Polin: Studies in Polish Jewry Volume 15 PDF Author: Antony Polonsky
Publisher: Liverpool University Press
ISBN: 1909821667
Category : History
Languages : en
Pages : 575

Book Description
This volume highlights new research on Jewish spiritual and religious life in Poland before modern political ideas began to transform the Jewish world. It covers a range of topics. Three articles deal with rabbinic scholarship in the sixteenth and seventeenth centuries and a fourth presents accounts of Purim festivities at that time. The eighteenth-century studies focus on Jewish spirituality. Four articles deal with the Frankist movement, the main topics being Frankist propaganda; non-Christian Frankists; Jonathan Eibeschuetz and the Frankists; and the influence of Frankism on Polish culture. There are four articles on hasidism-on the tsadik and the ba'al shem; the childhood of tsadikim in hasidic legends; the fall of the Seer of Lublin; and the hasidism of Gur-and one about Nahman Krochmal. Of the contributors to the core section on Jewish spiritual and religious life, four are Polish. Three contributors are working in Germany, where Jewish studies is likewise re-establishing itself.
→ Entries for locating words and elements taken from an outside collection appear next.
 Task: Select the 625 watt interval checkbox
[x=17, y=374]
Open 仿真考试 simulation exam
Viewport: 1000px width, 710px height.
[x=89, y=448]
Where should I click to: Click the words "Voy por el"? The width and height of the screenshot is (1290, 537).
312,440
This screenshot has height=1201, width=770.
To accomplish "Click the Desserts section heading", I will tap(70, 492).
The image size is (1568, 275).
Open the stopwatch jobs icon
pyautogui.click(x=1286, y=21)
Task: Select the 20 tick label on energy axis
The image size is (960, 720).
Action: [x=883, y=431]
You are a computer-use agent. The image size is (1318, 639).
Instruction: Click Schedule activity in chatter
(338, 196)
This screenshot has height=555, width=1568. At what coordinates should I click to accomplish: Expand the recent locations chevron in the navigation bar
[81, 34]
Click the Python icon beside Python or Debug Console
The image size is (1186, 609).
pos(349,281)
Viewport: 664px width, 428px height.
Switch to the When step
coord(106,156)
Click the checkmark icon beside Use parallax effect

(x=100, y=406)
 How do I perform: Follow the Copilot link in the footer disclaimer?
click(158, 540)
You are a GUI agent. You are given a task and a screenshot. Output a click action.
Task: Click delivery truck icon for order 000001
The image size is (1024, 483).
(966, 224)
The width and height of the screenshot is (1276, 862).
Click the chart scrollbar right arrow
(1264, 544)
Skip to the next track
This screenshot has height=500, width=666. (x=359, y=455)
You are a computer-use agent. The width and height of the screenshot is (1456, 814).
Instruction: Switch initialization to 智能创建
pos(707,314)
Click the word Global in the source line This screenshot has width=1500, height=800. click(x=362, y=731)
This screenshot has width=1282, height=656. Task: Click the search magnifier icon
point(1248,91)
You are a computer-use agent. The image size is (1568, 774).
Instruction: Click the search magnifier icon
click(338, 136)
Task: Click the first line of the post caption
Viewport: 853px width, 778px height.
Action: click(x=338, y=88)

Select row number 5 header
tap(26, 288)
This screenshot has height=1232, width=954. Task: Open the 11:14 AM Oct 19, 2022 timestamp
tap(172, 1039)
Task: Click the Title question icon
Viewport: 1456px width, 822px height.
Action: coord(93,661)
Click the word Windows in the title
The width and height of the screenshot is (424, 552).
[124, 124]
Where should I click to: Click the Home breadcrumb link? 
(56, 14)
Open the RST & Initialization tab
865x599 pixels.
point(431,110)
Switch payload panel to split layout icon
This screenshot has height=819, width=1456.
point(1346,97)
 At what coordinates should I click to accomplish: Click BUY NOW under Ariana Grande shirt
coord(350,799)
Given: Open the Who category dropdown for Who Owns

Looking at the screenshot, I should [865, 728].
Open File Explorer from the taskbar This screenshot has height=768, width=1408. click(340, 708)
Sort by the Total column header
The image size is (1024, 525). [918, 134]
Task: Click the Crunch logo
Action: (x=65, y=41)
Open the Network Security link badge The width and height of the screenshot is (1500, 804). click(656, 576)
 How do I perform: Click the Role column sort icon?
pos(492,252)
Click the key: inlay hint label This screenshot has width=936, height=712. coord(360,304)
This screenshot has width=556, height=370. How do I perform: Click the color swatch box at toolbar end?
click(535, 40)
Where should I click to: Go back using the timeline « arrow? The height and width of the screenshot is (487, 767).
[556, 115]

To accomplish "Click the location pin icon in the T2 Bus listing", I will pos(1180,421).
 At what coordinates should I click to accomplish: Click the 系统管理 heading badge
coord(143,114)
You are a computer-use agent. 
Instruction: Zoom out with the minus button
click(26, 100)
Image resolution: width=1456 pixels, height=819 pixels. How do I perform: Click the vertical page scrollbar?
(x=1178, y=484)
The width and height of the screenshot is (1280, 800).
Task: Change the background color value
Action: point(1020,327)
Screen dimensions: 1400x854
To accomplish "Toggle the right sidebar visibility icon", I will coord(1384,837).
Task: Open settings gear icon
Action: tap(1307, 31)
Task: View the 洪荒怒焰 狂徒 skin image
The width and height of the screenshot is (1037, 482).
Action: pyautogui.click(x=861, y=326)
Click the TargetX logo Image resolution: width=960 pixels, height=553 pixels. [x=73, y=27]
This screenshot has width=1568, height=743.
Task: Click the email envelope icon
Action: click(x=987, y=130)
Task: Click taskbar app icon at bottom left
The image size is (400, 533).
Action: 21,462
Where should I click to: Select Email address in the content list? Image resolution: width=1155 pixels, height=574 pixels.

Other contributors are scholars from Canada, Israel, South Africa, the United Kingdom, and the United States. Some are themselves religious, others are secular; taken together, their contributions further the study of Jewish religious traditions in Poland, a topic central to an understanding of Jewish society and history in Poland but one which has long been considered marginal by the academic world. As in earlier volumes of Polin, substantial space is given to new research in other areas of Polish-Jewish studies. There is an extensive survey of the papal Holocaust papers, as well as contributions relating to education for girls, to Auschwitz as a site of memories, and to aspects of Jewish literature, politics, society, and economics. A young Polish scholar from Jedwabne has contributed a moving article on local reactions to news of the massacre of the Jews of that town. The review section include two separate essays with contrasting opinions on Yaffa Eliach's monumental study of Eishyshok.